→ Task
Rewrite the entries in the part that opens with the line containing "Task: Click the 裁剪 Crop button" and closes with the line containing "tap(93, 362)", replacing "Screen dimensions" with "Display size" and leaving everything else unchanged.

→ Given records
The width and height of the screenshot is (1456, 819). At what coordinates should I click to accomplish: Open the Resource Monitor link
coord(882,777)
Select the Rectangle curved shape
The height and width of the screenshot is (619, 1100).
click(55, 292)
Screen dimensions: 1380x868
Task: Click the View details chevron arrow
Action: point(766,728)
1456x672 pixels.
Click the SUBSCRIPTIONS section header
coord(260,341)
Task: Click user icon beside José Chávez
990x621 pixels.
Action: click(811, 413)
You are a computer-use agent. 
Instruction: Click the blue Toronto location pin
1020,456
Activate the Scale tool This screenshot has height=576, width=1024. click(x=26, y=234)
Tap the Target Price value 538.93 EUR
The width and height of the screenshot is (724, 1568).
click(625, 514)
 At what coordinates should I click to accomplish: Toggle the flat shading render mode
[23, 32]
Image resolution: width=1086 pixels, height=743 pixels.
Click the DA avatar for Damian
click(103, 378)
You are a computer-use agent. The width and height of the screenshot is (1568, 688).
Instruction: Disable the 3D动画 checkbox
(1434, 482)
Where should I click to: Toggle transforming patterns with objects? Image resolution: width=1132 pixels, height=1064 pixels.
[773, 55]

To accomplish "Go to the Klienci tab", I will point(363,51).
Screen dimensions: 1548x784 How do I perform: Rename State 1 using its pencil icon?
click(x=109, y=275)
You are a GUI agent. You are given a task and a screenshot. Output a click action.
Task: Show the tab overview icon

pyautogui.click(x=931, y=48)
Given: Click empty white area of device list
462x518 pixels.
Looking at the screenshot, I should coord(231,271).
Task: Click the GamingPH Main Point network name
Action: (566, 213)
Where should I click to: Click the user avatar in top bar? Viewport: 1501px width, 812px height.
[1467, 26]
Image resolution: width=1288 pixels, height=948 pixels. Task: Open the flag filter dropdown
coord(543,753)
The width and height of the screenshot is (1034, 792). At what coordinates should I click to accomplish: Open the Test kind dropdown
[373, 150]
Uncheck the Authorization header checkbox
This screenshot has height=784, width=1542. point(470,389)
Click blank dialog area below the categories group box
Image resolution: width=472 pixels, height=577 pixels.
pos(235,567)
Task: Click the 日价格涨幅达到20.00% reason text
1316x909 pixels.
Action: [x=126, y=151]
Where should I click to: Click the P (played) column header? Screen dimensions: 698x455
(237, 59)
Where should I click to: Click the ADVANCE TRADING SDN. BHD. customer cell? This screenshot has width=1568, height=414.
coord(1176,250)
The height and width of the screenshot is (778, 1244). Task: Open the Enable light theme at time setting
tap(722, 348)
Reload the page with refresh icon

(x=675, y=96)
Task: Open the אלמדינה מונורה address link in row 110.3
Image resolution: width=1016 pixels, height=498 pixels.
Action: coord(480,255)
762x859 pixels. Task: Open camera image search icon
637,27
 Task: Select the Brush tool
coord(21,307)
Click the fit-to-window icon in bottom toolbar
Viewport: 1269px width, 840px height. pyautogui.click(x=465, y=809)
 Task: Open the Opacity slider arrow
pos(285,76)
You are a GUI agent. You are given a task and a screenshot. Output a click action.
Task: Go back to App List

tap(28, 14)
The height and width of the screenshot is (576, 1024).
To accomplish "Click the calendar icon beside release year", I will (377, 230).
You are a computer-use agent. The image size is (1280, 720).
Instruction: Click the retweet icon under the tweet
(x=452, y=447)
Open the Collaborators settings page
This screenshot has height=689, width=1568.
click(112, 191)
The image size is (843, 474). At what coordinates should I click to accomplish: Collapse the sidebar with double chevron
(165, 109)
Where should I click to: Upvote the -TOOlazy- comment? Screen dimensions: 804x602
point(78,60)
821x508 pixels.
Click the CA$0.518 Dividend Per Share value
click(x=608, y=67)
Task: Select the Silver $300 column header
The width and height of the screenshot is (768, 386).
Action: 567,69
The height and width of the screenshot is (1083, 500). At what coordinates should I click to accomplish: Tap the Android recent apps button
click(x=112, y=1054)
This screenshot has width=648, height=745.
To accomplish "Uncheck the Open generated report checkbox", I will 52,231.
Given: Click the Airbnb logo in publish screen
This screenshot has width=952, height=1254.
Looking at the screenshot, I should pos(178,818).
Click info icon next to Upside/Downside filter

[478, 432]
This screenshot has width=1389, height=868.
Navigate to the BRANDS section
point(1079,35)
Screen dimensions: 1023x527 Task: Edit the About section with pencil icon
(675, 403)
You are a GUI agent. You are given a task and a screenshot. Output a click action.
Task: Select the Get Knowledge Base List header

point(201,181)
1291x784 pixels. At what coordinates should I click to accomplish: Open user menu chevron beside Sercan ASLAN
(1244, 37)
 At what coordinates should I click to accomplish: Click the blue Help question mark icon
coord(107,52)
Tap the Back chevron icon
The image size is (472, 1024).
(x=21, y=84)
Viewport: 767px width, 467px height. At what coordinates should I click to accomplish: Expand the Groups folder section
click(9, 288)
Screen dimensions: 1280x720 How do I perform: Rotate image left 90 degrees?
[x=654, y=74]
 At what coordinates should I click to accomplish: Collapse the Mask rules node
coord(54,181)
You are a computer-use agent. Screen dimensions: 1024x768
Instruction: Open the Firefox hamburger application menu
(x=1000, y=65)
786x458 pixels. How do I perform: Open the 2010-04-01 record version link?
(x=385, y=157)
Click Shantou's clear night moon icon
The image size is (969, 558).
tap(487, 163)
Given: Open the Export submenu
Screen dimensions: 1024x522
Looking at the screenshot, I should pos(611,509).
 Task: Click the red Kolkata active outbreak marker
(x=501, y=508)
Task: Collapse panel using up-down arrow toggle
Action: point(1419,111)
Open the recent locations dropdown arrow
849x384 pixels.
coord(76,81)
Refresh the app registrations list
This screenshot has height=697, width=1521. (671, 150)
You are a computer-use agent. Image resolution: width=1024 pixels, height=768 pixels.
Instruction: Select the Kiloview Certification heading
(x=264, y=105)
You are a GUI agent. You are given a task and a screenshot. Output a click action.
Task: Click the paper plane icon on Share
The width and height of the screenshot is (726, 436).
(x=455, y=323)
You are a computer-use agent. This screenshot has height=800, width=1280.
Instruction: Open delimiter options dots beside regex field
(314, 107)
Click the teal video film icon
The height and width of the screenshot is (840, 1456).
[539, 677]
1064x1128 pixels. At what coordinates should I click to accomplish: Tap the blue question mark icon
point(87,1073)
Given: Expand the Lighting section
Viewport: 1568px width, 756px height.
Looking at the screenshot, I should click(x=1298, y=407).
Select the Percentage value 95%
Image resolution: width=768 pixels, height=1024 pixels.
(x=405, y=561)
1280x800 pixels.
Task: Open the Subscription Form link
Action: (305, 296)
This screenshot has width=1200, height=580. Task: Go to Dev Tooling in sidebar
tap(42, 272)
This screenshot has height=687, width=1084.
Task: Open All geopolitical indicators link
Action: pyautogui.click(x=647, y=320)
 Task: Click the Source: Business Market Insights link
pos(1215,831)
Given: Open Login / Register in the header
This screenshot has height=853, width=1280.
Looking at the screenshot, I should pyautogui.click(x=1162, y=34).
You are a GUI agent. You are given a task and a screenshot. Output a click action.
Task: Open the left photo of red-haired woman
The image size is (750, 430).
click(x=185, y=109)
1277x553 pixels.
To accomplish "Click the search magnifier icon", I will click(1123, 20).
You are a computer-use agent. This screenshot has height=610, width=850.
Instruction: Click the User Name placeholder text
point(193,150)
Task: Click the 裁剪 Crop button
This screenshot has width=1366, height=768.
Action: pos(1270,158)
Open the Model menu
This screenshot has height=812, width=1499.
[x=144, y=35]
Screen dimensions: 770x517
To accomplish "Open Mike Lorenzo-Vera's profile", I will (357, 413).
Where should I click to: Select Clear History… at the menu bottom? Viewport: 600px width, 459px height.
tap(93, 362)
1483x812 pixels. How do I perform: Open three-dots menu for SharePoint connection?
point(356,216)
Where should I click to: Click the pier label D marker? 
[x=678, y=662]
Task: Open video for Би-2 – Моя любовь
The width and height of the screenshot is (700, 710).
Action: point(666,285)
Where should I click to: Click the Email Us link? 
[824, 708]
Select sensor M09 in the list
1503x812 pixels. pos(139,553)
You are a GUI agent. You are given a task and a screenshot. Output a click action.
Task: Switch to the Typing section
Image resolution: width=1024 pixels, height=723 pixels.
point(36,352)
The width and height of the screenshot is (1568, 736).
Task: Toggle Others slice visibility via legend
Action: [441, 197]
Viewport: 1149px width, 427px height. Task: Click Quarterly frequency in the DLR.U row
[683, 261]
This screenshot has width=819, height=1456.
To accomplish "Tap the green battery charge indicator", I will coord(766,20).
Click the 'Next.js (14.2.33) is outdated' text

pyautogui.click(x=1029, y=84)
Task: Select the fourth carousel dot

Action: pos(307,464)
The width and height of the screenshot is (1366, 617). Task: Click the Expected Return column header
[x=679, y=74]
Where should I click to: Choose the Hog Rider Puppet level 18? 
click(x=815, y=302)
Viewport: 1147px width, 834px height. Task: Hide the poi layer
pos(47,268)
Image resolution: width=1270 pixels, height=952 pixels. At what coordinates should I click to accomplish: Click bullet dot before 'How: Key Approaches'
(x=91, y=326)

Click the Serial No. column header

→ Result of the task
Task: Click the 裁剪 Crop button
This screenshot has width=1366, height=768.
Action: pos(1270,158)
Open the Model menu
This screenshot has height=812, width=1499.
[x=144, y=35]
Display size: 770x517
To accomplish "Open Mike Lorenzo-Vera's profile", I will (357, 413).
Where should I click to: Select Clear History… at the menu bottom? Viewport: 600px width, 459px height.
tap(93, 362)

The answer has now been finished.